## Records to use
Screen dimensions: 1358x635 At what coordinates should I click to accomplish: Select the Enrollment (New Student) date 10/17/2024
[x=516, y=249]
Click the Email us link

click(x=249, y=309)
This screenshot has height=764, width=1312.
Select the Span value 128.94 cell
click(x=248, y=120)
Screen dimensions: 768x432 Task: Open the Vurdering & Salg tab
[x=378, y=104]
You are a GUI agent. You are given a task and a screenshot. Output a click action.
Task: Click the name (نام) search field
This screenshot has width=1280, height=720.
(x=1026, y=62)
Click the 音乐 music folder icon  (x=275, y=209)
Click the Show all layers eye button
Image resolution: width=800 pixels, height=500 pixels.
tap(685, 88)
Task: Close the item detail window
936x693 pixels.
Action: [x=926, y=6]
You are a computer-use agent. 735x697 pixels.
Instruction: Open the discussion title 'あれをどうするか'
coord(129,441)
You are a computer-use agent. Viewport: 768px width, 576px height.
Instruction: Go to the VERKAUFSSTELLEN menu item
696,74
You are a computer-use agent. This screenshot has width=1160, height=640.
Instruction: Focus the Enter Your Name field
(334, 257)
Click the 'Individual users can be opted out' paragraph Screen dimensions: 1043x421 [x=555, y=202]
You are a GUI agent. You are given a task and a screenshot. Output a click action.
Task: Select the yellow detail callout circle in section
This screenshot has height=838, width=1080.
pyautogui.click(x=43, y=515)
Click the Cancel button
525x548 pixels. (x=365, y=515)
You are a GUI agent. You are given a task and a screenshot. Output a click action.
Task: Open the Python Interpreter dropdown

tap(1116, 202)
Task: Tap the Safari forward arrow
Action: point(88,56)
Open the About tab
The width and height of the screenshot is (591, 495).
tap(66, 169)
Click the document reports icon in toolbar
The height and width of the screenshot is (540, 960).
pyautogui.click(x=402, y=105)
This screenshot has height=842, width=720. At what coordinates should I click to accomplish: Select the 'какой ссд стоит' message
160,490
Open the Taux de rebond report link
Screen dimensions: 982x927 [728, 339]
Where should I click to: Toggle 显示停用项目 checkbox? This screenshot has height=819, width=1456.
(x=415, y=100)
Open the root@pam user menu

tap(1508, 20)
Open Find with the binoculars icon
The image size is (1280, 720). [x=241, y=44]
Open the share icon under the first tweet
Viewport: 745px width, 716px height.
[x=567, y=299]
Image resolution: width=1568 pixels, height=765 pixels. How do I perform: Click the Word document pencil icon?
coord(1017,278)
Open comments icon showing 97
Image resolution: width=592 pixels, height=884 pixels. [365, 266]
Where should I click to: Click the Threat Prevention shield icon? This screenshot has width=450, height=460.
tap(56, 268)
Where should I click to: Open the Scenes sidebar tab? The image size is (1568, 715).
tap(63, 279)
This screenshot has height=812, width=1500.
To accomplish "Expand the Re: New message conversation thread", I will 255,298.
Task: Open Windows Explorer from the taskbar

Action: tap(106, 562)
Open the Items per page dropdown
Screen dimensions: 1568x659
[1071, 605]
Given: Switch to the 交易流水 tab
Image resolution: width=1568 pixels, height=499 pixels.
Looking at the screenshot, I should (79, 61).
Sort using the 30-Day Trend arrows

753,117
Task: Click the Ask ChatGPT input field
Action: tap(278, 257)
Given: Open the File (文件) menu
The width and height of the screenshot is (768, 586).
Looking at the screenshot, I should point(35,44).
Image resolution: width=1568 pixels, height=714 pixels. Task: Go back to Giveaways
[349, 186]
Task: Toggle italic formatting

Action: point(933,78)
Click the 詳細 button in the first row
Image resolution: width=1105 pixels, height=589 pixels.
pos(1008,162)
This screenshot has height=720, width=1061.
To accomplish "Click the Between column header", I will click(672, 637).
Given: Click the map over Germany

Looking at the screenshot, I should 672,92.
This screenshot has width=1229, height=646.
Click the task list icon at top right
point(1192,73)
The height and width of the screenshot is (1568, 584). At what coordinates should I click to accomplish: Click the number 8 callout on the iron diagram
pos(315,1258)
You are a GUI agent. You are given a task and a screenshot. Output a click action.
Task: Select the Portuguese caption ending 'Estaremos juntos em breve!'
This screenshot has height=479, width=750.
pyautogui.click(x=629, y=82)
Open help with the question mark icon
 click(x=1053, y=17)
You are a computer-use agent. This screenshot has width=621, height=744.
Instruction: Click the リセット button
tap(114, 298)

## Your objective
Take every line above where "will" appears and copy it.

## Answer section
To accomplish "Expand the Re: New message conversation thread", I will 255,298.
To accomplish "Click the Between column header", I will click(672, 637).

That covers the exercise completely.